▸ **Aim of the task**: Across all the entries, tally the lines holding the word "title", and give the number by itself.
(Beginning of Records supplied)
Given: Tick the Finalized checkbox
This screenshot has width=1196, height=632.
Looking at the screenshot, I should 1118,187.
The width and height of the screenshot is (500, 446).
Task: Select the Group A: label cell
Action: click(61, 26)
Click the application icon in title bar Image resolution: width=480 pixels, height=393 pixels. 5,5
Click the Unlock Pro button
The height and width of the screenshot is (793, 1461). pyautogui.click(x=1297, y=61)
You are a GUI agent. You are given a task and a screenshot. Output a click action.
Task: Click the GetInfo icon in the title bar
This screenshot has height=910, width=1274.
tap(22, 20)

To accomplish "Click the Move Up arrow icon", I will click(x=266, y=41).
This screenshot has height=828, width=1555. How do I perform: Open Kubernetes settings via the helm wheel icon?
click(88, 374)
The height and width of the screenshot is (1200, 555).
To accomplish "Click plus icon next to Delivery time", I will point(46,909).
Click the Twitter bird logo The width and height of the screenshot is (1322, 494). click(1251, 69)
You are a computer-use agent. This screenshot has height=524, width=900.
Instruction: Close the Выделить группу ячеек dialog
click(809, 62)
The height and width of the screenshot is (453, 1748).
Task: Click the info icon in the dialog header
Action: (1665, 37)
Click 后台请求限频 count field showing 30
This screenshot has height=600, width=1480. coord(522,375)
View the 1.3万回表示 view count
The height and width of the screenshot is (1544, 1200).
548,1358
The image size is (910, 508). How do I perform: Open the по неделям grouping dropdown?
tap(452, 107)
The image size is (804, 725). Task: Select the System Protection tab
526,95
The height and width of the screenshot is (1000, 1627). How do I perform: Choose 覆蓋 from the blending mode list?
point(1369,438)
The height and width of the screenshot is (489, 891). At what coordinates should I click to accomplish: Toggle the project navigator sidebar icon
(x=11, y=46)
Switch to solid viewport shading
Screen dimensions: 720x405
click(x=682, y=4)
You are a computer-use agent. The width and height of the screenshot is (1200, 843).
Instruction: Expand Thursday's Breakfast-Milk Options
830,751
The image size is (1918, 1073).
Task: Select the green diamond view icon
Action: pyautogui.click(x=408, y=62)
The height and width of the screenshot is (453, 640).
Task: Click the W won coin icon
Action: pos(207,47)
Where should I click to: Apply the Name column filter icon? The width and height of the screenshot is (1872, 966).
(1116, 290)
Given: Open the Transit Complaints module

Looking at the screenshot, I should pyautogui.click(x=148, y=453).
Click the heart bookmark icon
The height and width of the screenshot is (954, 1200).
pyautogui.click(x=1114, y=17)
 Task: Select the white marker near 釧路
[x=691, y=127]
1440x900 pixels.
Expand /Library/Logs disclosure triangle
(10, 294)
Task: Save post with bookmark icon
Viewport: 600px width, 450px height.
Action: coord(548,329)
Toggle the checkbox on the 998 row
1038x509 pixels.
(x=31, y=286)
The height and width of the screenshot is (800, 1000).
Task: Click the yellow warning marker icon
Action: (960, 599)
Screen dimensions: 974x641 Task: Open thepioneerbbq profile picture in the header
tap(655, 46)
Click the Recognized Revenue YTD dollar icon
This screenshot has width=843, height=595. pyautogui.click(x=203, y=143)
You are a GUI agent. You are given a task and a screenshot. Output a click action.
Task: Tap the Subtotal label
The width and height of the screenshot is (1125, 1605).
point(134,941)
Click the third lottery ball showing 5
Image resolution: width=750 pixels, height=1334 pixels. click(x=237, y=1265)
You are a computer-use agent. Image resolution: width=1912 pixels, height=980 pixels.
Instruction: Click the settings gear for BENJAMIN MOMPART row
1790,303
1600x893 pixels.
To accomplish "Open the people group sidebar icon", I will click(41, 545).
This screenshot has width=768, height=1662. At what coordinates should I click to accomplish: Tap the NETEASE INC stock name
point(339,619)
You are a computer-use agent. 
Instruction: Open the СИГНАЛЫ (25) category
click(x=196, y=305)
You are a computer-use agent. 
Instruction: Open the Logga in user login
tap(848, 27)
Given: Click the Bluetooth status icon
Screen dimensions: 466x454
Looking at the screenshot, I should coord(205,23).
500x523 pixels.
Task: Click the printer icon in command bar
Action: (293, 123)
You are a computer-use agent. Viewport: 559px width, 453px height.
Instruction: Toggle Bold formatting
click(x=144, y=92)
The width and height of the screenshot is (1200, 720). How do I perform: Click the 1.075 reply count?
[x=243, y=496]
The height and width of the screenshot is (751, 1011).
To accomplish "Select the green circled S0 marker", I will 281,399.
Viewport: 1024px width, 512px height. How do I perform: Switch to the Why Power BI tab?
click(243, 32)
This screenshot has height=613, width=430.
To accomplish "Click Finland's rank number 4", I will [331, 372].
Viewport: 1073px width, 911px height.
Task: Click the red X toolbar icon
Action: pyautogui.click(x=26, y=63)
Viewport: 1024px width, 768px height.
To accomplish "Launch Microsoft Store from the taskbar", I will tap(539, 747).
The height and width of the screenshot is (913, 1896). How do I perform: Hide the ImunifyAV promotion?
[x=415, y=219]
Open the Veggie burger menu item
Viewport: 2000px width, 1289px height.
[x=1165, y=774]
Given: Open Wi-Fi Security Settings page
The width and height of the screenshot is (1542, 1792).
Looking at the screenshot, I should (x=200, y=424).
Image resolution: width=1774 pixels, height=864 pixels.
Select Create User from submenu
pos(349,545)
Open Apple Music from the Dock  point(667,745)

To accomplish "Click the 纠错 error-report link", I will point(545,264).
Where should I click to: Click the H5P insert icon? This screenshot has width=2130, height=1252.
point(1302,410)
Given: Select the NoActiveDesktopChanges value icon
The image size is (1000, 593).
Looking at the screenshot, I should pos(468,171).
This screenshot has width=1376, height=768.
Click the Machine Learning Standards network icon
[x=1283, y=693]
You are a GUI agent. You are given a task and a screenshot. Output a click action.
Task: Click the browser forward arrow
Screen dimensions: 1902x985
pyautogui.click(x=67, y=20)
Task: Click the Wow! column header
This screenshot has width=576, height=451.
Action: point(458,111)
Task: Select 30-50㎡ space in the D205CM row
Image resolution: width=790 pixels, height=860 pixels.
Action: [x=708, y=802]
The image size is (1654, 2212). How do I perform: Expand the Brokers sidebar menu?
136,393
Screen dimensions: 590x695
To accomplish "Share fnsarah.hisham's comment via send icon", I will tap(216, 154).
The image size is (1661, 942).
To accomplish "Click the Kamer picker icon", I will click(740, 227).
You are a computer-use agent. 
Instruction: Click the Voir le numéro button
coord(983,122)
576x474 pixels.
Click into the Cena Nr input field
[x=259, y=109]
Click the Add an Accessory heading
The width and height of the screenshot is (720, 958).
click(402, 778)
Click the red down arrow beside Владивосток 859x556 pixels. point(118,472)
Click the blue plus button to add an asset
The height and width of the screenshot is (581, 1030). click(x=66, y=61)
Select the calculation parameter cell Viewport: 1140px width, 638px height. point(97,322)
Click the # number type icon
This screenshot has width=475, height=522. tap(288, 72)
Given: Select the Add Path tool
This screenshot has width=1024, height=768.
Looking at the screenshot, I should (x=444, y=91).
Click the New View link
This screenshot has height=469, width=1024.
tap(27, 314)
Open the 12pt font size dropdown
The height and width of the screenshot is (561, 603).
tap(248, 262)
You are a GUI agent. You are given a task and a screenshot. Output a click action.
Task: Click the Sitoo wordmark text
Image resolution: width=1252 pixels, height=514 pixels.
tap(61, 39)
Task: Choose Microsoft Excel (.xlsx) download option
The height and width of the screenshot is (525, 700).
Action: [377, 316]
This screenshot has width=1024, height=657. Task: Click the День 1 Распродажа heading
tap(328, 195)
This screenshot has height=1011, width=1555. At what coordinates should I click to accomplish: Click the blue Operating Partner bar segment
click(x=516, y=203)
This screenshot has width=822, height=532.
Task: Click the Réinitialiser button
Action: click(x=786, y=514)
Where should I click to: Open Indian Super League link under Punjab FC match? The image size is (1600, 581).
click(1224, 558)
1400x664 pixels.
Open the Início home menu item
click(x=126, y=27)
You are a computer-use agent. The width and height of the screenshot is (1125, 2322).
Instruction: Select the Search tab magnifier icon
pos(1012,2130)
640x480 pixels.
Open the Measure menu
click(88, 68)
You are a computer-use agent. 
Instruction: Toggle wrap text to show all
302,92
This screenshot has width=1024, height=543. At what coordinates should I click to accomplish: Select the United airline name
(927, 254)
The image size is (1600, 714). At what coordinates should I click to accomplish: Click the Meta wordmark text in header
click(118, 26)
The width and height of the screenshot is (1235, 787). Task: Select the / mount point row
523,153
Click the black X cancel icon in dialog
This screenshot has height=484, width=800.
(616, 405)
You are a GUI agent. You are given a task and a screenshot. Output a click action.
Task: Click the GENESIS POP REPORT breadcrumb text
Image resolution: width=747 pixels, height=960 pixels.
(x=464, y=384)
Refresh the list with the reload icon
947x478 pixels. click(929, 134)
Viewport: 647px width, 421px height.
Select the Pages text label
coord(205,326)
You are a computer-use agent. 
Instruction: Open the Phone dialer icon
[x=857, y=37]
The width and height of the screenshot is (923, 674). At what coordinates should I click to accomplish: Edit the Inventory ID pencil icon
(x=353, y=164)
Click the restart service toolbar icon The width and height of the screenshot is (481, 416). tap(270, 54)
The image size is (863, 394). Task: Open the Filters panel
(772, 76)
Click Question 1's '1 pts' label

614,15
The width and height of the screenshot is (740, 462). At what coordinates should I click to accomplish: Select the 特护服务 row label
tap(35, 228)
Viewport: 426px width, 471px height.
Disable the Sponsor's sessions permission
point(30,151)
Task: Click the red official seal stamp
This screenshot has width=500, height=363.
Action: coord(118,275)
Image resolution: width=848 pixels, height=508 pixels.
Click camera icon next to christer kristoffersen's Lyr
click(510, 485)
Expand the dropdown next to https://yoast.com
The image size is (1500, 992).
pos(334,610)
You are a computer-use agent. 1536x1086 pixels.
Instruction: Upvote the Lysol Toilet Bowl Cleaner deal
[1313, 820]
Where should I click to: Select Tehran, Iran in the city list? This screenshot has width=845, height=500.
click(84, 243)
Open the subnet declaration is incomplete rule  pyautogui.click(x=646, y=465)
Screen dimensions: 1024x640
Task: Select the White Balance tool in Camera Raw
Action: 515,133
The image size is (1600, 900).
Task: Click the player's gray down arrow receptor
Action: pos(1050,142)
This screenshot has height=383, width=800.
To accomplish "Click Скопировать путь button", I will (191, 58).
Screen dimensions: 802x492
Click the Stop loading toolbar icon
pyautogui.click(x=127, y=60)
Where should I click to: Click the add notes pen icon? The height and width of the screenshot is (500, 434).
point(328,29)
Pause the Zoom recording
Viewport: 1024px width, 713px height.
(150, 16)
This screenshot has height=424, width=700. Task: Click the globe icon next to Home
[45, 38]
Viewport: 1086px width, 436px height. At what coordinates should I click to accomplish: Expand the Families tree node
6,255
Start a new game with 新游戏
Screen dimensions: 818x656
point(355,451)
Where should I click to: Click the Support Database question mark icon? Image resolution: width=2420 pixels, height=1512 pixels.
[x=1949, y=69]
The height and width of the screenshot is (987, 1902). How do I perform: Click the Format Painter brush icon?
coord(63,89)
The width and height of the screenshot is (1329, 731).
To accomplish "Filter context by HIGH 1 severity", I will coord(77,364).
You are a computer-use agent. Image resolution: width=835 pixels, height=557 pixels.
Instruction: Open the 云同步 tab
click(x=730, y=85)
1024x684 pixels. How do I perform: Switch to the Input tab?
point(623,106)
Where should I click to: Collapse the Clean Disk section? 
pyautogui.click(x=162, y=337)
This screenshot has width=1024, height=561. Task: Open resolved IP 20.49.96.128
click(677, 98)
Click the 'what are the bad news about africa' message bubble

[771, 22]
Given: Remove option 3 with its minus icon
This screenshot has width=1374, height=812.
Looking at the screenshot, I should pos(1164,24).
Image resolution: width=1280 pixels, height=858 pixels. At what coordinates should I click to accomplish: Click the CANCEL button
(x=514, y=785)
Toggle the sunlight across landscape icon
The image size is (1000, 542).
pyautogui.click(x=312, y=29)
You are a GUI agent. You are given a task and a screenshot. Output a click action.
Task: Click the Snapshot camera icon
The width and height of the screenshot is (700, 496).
(End of Records supplied)
▸ **Reply**: 2